7. **Integrate each part (using the power rule for integration: $\int x^n dx = \frac{x^{n+1}}{n+1}$):**
* For $3A^{1/2}$: $3 \cdot \frac{A^{1/2 + 1}}{1/2 + 1} = 3 \cdot \frac{A^{3/2}}{3/2} = 3 \cdot \frac{2}{3} A^{3/2} = 2A^{3/2}$.
* For $7A^{-1/2}$: $7 \cdot \frac{A^{-1/2 + 1}}{-1/2 + 1} = 7 \cdot \frac{A^{1/2}}{1/2} = 7 \cdot 2 A^{1/2} = 14A^{1/2}$.
8. **Put it all back together:**
* $\frac{1}{4} (2A^{3/2} - 14A^{1/2}) + C$
* This simplifies to $\frac{1}{2} A^{3/2} - \frac{7}{2} A^{1/2} + C$.

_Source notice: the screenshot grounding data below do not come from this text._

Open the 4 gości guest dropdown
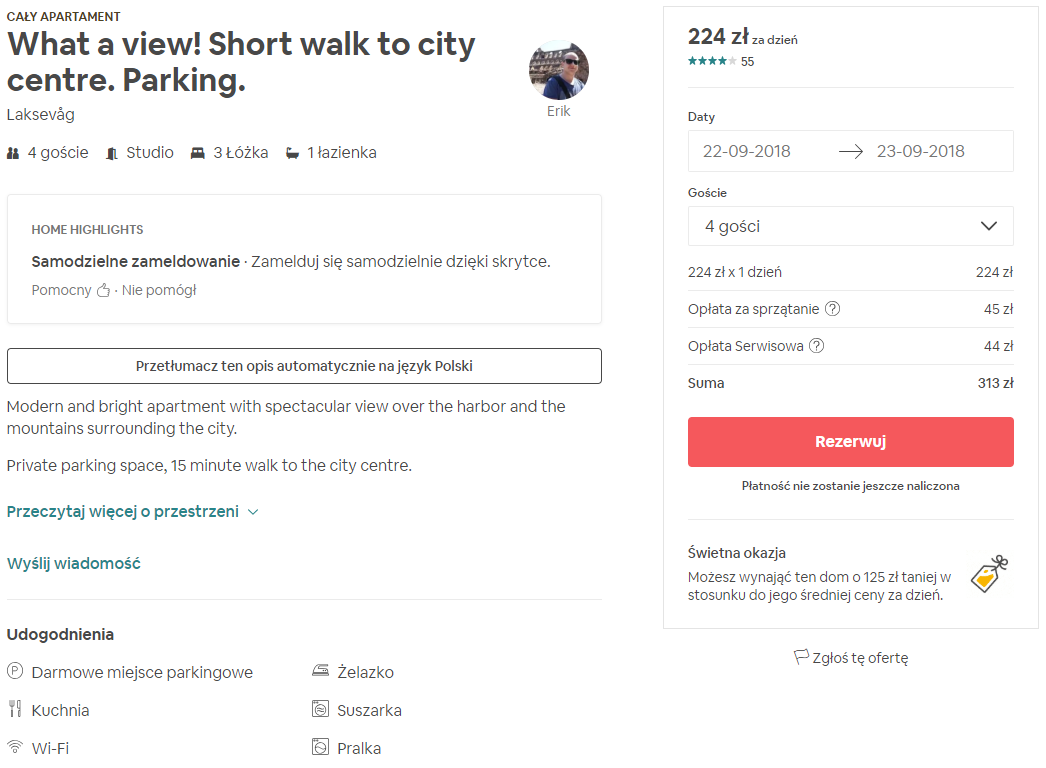The height and width of the screenshot is (768, 1046). click(x=850, y=225)
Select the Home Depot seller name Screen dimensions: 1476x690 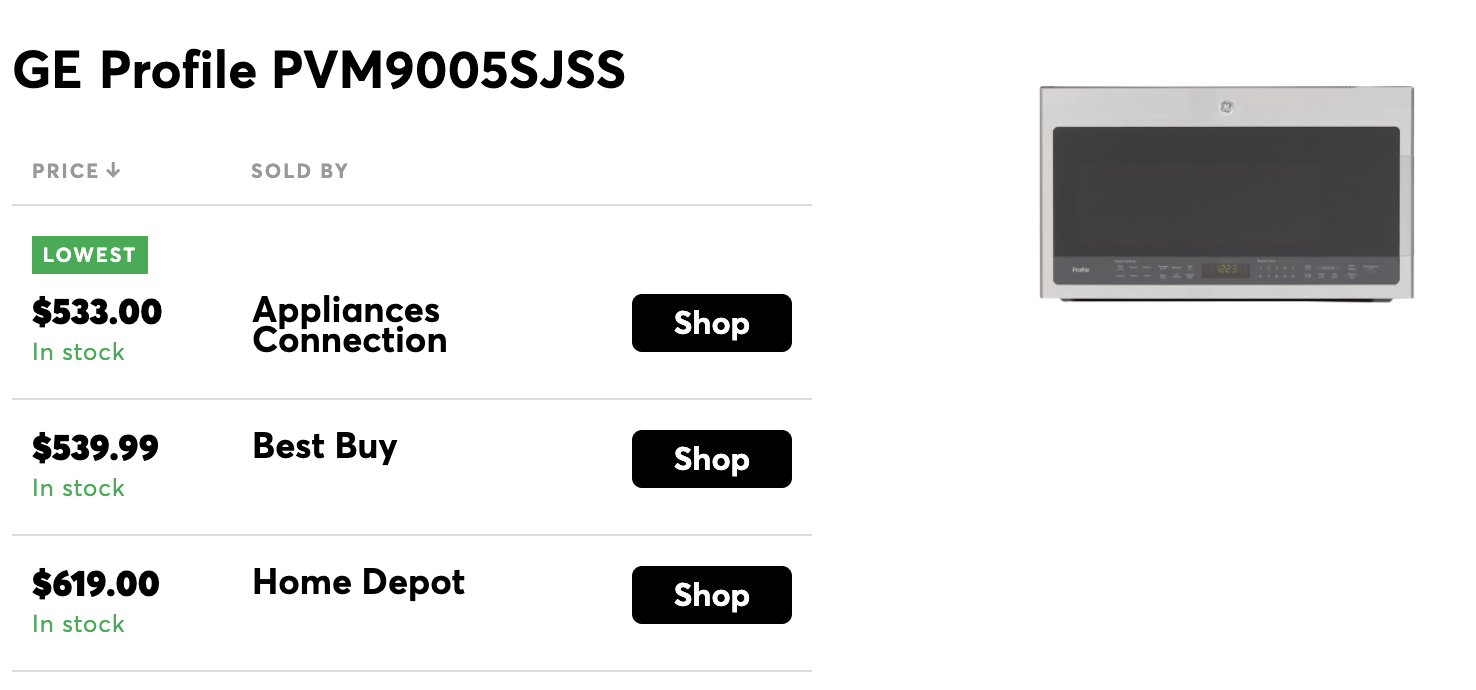click(358, 583)
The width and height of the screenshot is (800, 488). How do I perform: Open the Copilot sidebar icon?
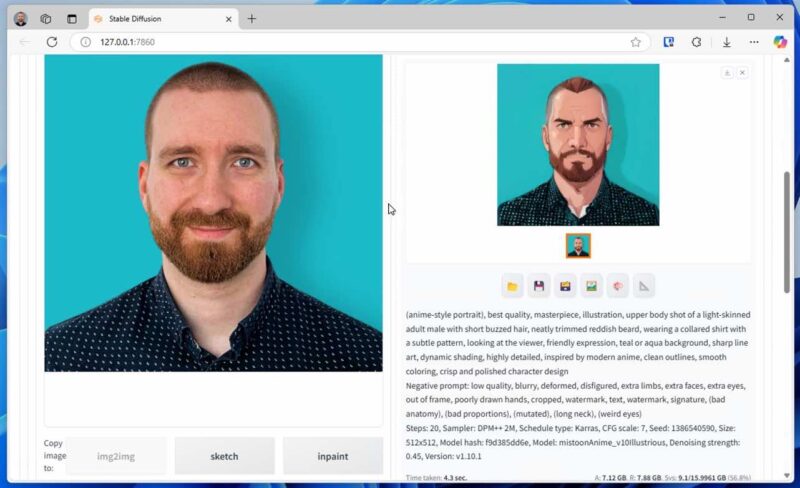tap(780, 42)
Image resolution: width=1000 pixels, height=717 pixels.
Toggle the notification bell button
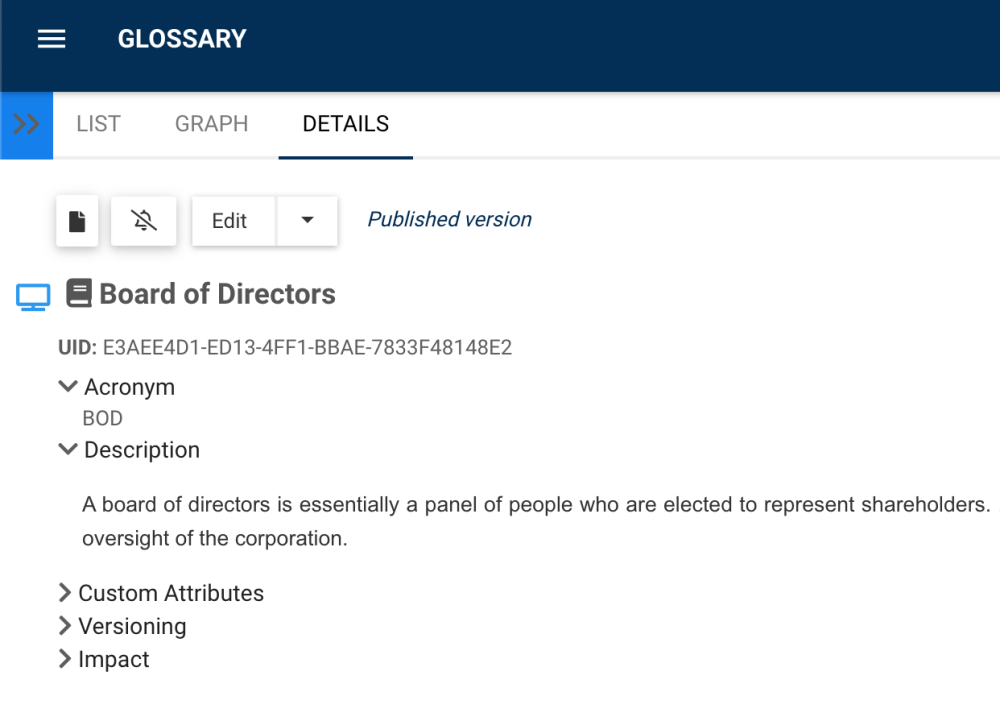(x=144, y=221)
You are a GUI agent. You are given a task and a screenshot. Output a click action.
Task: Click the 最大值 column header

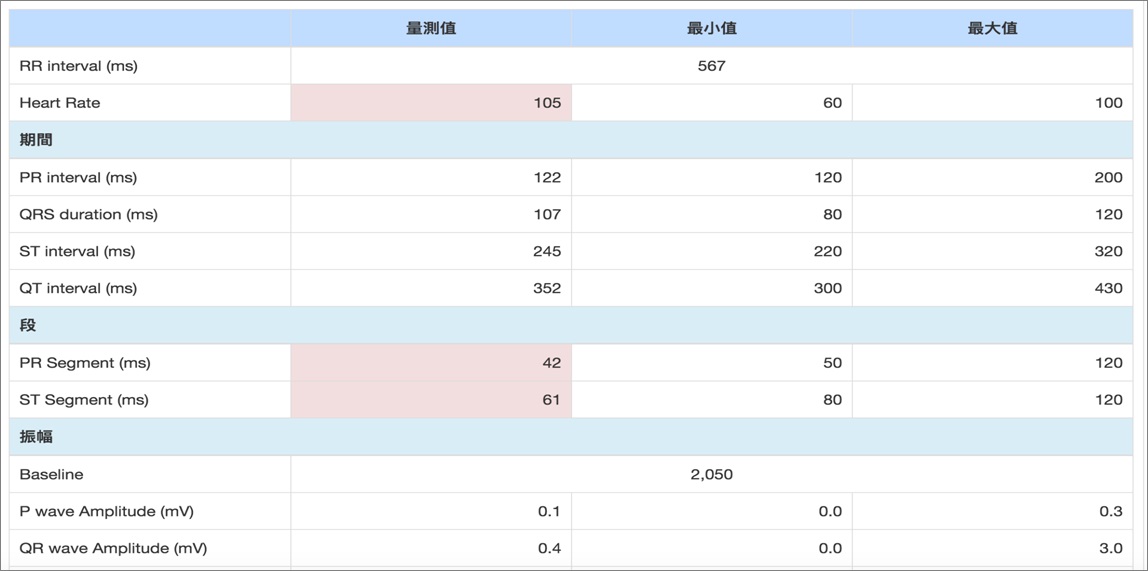pyautogui.click(x=992, y=29)
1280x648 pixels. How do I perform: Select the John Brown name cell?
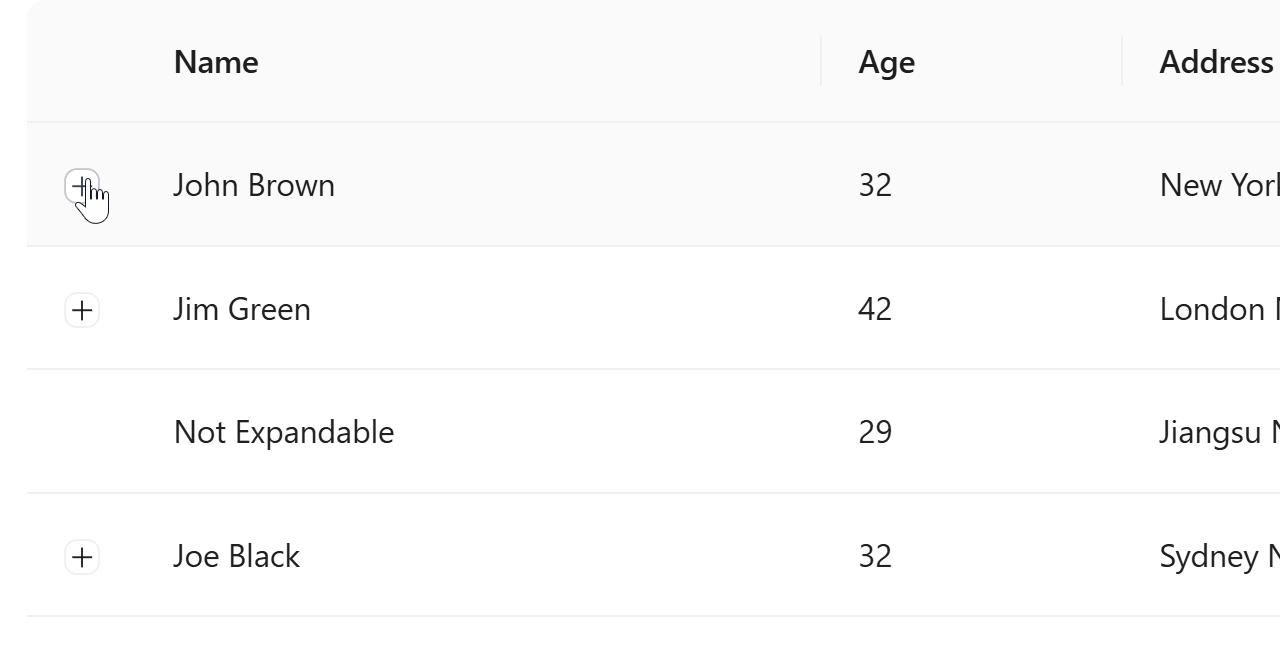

9. **Substitute 'A' back with '2x+1':**
* $\frac{1}{2} (2x+1)^{3/2} - \frac{7}{2} (2x+1)^{1/2} + C$.
10. **Clean it up!** We can factor out common terms like $\frac{1}{2}(2x+1)^{1/2}$:
* $\frac{1}{2} (2x+1)^{1/2} [ (2x+1) - 7 ] + C$
* $\frac{1}{2} \sqrt{2x+1} (2x - 6) + C$
* We can factor out a 2 from $(2x-6)$, which cancels with the $\frac{1}{2}$:
* $\frac{1}{2} \sqrt{2x+1} \cdot 2(x - 3) + C$
* $\sqrt{2x+1}(x-3) + C$.